Since the mid-2000s, the analysis of EHs by using 3T MRI has been widely accepted as a useful method for the diagnosis of Ménière disease among various groups [10,20]. In particular, injecting contrast media through an intravenous route is a widely used MRI method for patients with Ménière disease because it is less invasive, results in shorter waiting times for patients, and allows physicians to observe both ears simultaneously [11]. Recently, hydropses have been evaluated in several studies either by precisely dividing each area of the cochlea and vestibule or by using a 3D model to measure the whole volume of the endolymphatic space based on magnetic resonance images [21,22].

Recent medical image studies have reported the development of fully automated analytic systems. The implemented tools were designed to provide end-to-end workflows to minimize the amount of human intervention during analysis [23,24]. Several recent studies used deep learning techniques to segment inner ears and related organs in medical images. Some studies were conducted on computed tomography images to segment other organs, such as the sigmoid sinus, facial nerves, or temporal bones [25,26]. Another study analyzed magnetic resonance images for labyrinth segmentation [27]. These studies analyzed various ear-related organs in 3D space, but the main purpose of segmentation was primarily anatomical visualization for surgical planning. However, our study is different because the objective of segmentation was to calculate EH ratios in patients with Ménière disease by conjoining different magnetic resonance image modalities.

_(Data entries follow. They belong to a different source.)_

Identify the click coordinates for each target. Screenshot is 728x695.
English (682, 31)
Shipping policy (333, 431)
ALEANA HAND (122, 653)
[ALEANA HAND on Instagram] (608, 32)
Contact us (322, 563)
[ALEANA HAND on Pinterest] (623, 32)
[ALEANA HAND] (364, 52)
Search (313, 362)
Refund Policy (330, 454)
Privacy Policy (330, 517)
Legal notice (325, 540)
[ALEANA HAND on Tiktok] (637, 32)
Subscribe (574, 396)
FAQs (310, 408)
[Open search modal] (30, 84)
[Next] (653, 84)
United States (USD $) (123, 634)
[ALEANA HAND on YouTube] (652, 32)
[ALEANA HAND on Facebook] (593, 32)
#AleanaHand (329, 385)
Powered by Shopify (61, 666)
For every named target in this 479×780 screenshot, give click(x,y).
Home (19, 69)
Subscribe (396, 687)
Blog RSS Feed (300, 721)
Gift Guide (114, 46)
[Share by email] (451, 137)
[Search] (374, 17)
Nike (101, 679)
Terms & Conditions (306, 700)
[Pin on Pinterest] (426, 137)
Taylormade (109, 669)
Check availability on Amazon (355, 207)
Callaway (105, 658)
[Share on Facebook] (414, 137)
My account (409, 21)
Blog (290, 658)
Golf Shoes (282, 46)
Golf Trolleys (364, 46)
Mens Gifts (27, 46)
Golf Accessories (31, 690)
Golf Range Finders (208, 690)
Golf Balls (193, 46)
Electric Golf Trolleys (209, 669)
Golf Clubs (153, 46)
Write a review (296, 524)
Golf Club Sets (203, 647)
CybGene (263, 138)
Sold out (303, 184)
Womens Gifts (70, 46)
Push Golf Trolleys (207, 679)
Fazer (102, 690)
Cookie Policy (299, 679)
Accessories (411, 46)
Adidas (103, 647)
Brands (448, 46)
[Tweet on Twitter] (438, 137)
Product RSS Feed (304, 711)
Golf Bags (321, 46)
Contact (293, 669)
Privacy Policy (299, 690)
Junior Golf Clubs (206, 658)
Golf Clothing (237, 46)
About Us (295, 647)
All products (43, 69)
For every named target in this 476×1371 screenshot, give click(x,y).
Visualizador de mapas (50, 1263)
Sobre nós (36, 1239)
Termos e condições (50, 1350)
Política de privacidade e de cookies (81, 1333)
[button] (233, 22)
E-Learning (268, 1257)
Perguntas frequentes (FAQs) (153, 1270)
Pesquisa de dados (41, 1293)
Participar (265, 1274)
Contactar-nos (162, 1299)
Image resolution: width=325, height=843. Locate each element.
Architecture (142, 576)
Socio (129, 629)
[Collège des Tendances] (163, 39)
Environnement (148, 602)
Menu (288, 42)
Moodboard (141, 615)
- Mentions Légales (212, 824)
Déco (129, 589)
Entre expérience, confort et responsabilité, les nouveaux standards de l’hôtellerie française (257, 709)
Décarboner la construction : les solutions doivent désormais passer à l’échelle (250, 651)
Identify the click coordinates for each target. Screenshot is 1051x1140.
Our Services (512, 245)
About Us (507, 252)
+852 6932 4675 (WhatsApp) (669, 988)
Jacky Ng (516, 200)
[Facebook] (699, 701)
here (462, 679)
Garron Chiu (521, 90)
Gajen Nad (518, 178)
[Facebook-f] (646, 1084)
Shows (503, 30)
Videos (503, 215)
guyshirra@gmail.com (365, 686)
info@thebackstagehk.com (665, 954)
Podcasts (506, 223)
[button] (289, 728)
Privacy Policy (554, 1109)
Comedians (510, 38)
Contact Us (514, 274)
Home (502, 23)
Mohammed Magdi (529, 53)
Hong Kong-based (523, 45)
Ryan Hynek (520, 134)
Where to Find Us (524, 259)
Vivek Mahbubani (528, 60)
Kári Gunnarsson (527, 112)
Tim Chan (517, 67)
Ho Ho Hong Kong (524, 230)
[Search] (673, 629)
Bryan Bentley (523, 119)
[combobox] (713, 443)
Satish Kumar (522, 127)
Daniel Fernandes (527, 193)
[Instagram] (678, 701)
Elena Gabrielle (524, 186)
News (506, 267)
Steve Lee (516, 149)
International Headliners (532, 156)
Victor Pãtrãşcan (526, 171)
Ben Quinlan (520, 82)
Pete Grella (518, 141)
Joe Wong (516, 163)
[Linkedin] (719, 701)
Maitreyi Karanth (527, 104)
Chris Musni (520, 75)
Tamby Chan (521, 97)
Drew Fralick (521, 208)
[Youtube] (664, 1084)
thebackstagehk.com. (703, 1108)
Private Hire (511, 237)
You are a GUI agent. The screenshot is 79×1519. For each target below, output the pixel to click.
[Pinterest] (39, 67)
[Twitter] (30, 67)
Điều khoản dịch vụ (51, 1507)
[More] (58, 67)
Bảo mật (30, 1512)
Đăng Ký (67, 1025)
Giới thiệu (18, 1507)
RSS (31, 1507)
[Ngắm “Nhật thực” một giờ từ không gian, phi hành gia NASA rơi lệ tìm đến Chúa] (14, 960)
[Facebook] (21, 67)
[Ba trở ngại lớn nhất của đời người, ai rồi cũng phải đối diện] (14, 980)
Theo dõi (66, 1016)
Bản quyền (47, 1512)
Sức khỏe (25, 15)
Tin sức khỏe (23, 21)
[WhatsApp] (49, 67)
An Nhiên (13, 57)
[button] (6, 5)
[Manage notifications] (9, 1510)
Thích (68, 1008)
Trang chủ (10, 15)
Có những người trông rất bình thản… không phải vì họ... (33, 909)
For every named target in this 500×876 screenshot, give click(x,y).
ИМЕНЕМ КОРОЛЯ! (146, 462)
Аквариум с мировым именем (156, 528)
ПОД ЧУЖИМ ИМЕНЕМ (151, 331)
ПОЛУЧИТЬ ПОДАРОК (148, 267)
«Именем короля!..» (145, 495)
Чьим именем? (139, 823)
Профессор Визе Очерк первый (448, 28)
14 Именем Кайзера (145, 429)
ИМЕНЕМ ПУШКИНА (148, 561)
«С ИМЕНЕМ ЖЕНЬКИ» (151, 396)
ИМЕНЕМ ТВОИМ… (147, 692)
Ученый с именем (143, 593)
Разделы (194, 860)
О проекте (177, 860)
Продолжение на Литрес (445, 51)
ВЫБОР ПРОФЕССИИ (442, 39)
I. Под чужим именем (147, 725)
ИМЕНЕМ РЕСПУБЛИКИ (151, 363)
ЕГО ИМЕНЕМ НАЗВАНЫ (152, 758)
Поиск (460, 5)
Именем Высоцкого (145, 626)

The results of our study substantially complemented the limitations of our previous study [12]. Although our former results laid the foundation for conducting EH analyses with deep learning technology, in this study, the improvements allowed for immediate clinical diagnosis and follow-up. Consequently, the accuracy of the EH analysis increased, and even if a human expert did not choose a representative image slice, the representative section was automatically extracted from the magnetic resonance image stack and analyzed successfully.

Another technical improvement over our previous study is that in this study, various deep learning models, such as the U-Net and Inception-v3 networks, were used as a base architecture. We developed a better performing model that effectively segmented inner ears. Furthermore, an additional test was performed to prove the robustness of the system. By developing the INHEARIT-v2 system, expert interpretation became much easier and faster, and more objective analyses were possible.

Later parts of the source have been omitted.